Le lendemain, le client suivant se situe plus près de mon pôle casaoui, dans la banlieue sud à Bouskoura. Changement de décor, l’entreprise (Pharma 5) est plus importante, et semble bien organisée. Je me rends dans un rutilant building moderne, leur centre de formation, équipé de belles salles, et offrant une coursive avec vue sur les environs et l’aéroport au loin, où je me sustente lors des pauses ou de l’interruption de mi-journée. L’auditoire n’a rien à voir avec celui de la veille, la douzaine de participants est attentive, intéressée, posant de nombreuses questions, et ravie d’échanger avec un spécialiste de ce nouveau thème. Voilà qui me réconforte de la pénible journée de la veille. Je retourne encore le lendemain matin à Bouskoura pour travailler sur quelques cas pratiques proposés par le management.
Dernier rendez-vous le vendredi, juste avant mon retour en
France. Cette fois, il s’agit d’une toute petite boîte, une quarantaine
d’employés, perdue au-delà de Berrechid plus à l’est, à laquelle on accède par
un chemin de terre, se garant sur un parking non goudronné poussiéreux.
Pourtant, des poches de perfusion y sont fabriqués, pour un usage parentéral
toujours exigeant et technique, et les six personnes présentes suivent avec intérêt ma
prestation, qui devrait leur permettre de résoudre un problème réglementaire
assez délicat. Bien accueilli, je suis abreuvé de thé à la menthe et de cafés,
de pâtisseries au miel et de viennoiseries, et je sors repu de ma matinée de
travail. C’est aussi l’occasion de remarquer, une fois de plus, que le
personnel de ces sociétés pharmaceutiques marocaines est largement féminin,
dans mon domaine de la Qualité en tout cas, et que les femmes sont la plupart
du temps voilées.
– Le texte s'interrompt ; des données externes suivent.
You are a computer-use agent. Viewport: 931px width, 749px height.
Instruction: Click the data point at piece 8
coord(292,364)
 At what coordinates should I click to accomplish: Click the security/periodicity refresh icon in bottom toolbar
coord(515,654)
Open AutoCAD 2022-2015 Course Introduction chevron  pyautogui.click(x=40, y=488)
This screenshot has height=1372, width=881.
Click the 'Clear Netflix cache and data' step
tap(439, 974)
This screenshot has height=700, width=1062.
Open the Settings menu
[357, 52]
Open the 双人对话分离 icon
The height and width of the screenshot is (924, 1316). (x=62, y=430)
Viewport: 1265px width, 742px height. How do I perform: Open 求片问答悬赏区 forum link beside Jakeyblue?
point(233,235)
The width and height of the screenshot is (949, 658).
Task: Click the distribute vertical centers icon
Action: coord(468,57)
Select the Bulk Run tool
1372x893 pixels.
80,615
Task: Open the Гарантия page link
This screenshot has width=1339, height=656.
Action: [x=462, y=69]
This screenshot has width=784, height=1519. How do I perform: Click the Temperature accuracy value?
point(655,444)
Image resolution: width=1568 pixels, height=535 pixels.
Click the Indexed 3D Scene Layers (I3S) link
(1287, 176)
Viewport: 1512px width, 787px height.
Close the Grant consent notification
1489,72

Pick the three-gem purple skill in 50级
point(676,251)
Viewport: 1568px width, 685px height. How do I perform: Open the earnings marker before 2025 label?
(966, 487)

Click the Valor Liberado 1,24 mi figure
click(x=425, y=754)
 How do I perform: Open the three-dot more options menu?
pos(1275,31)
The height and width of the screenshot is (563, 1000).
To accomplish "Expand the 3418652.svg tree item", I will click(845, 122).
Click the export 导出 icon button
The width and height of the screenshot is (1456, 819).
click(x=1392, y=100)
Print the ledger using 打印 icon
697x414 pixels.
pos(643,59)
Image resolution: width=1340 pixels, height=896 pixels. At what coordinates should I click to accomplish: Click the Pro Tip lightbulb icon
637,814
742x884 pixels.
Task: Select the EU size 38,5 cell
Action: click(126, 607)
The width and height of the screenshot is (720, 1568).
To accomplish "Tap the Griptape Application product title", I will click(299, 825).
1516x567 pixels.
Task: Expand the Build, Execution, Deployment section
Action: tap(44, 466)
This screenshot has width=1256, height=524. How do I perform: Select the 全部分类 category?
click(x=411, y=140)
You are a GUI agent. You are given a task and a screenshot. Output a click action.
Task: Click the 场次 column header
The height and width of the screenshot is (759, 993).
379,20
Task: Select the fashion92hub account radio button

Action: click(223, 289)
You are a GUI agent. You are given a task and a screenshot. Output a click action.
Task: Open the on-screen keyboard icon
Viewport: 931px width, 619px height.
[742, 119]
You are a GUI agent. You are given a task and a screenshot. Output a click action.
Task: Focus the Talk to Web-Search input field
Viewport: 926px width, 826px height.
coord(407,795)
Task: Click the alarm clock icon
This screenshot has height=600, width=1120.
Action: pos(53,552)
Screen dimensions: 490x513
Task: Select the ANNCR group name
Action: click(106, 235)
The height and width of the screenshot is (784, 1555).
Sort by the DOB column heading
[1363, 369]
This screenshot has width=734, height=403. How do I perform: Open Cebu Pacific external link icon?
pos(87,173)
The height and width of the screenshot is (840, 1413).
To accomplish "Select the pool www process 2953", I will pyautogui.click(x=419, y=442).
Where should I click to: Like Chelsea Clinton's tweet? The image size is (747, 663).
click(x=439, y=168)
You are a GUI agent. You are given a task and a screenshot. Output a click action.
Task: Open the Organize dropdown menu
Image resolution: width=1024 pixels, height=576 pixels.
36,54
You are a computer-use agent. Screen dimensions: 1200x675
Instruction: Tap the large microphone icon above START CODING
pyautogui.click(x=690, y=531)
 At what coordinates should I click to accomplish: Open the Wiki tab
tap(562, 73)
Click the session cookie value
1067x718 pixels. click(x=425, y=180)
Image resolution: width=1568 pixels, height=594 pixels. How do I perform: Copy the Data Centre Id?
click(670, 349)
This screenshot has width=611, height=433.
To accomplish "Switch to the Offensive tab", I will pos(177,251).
En fait, les « cheffes », diplômées et vêtues à
l’occidentales, sont nue tête tandis que les techniciennes qu’elles dirigent
sont beaucoup plus rustiques, voile couvrant les cheveux et djellabas, sans
doute un reflet de toute la société de ces pays arabes, où le niveau
d’éducation va de pair avec l’émancipation.
Avant de reprendre mon avion Royal Air Maroc vers Orly, je
déjeune avec la patronne de la société de formation qui fait appel à mes services, une menue pharmacienne d’une soixantaine d’année, qui a fait ses
études à Toulouse, coquettement vêtue avec d'étonnantes sandales montées de
gros pompons violets ! Nous devisons durant le repas (que je prends seul
puisqu’elle est au régime), de mes retours de formateur, de ses
nombreux séjours en France où elle se rend souvent, pour raisons médicales,
professionnelles ou de loisir (elle vient de passer quelques jours à La
Rochelle et sur l’île de Ré), ou de la vie trépidante à Casablanca,
qu’elle ne semble pourtant pas vouloir quitter quand elle aura arrêté de
travailler. Deux heures sont vite passées avec Mounia, bavarde et chaleureuse.